一方で中国は、軍事と経済の両面からじわじわと圧力を強めている。人民解放軍東部戦区による台湾周辺での演習は2024年だけで40回を数え、「海関貿易特別管理条例」の改正によって、法的に選択的経済封鎖を実行できるようにもなった。こうした「非戦争型」軍事行動のエスカレートは、米軍のインド太平洋部隊がグアムやオーストラリアへと再配置される動きともリンクしている。

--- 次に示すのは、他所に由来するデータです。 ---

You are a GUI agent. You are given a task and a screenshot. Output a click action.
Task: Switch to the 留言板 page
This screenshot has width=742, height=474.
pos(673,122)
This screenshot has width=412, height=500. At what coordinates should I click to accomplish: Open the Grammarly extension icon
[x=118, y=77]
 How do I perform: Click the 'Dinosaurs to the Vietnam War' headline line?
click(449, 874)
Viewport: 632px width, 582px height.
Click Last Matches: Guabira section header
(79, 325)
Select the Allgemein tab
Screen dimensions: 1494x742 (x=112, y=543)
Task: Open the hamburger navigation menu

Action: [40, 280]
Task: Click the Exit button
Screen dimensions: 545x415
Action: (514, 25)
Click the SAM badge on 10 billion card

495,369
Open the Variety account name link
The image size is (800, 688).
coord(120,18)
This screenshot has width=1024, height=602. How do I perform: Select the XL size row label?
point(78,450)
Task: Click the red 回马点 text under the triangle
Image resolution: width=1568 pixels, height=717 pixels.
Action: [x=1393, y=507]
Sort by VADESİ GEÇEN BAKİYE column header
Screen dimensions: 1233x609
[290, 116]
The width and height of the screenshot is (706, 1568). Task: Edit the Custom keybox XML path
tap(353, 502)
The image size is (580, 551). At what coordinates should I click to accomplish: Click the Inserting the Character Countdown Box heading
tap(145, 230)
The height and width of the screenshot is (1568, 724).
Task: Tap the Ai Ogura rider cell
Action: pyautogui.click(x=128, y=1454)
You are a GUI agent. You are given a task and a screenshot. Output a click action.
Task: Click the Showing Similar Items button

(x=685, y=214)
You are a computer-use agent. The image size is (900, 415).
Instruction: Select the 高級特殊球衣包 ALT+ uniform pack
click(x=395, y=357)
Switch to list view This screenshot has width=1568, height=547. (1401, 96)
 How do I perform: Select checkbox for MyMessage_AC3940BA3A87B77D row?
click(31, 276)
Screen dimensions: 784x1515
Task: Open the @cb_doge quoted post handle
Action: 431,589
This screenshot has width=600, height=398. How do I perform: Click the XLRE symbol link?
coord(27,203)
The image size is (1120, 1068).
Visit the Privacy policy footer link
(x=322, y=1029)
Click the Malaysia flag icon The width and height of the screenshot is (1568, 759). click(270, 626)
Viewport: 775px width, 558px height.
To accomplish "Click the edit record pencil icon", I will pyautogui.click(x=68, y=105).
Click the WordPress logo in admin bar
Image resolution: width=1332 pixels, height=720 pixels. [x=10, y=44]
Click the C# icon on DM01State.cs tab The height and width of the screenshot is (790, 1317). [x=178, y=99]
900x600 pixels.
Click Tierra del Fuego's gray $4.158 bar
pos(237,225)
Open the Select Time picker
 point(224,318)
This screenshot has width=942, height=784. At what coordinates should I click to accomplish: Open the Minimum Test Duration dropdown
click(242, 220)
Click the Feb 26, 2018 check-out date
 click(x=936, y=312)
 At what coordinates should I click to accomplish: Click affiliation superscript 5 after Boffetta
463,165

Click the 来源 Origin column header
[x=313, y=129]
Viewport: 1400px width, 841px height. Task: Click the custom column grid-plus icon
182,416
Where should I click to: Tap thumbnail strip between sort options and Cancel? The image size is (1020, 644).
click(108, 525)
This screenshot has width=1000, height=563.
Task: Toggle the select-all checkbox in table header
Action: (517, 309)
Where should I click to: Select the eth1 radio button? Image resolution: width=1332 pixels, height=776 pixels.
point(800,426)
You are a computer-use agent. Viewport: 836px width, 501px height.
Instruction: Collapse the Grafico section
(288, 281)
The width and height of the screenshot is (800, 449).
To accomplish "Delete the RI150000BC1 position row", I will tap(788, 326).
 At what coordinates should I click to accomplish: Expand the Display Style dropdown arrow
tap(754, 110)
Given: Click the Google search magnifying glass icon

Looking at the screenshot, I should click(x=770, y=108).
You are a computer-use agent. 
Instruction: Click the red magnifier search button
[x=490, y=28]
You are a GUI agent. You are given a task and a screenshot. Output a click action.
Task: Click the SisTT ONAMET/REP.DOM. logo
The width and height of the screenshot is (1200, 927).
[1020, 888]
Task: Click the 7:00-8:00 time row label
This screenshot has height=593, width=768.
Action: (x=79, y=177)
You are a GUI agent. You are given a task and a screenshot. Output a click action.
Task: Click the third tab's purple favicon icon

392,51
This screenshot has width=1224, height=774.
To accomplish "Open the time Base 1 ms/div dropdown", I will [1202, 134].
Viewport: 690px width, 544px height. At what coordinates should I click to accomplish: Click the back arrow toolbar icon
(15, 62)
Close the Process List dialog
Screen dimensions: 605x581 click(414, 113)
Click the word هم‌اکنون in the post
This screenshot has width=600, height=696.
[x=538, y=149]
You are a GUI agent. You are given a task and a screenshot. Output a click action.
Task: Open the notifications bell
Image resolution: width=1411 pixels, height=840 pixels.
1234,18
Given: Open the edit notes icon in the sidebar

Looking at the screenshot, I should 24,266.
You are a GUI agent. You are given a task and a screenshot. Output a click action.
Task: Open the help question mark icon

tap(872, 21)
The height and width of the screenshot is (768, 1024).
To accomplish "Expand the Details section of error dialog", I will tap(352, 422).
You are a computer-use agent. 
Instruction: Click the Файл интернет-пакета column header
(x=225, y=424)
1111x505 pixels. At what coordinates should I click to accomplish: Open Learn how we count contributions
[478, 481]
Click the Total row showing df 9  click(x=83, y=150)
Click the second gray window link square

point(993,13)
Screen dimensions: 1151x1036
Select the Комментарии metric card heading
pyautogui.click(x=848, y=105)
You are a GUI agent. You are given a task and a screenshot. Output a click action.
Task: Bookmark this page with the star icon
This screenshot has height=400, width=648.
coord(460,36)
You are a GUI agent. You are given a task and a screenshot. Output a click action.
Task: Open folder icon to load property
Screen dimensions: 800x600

東アジアの安全保障枠組みも軋みを見せはじめた。日本は2024年の防衛白書で初めて「台湾有事」を集団的自衛権の行使対象と明記したが、日米安保の適用解釈には依然として法的な曖昧さが残る。オーストラリアの潜水艦隊の核動力化や、フィリピン軍基地の近代化も進んでいるが、「第一列島線」の防衛網に生まれた力の空白を完全に埋めるには至っていない。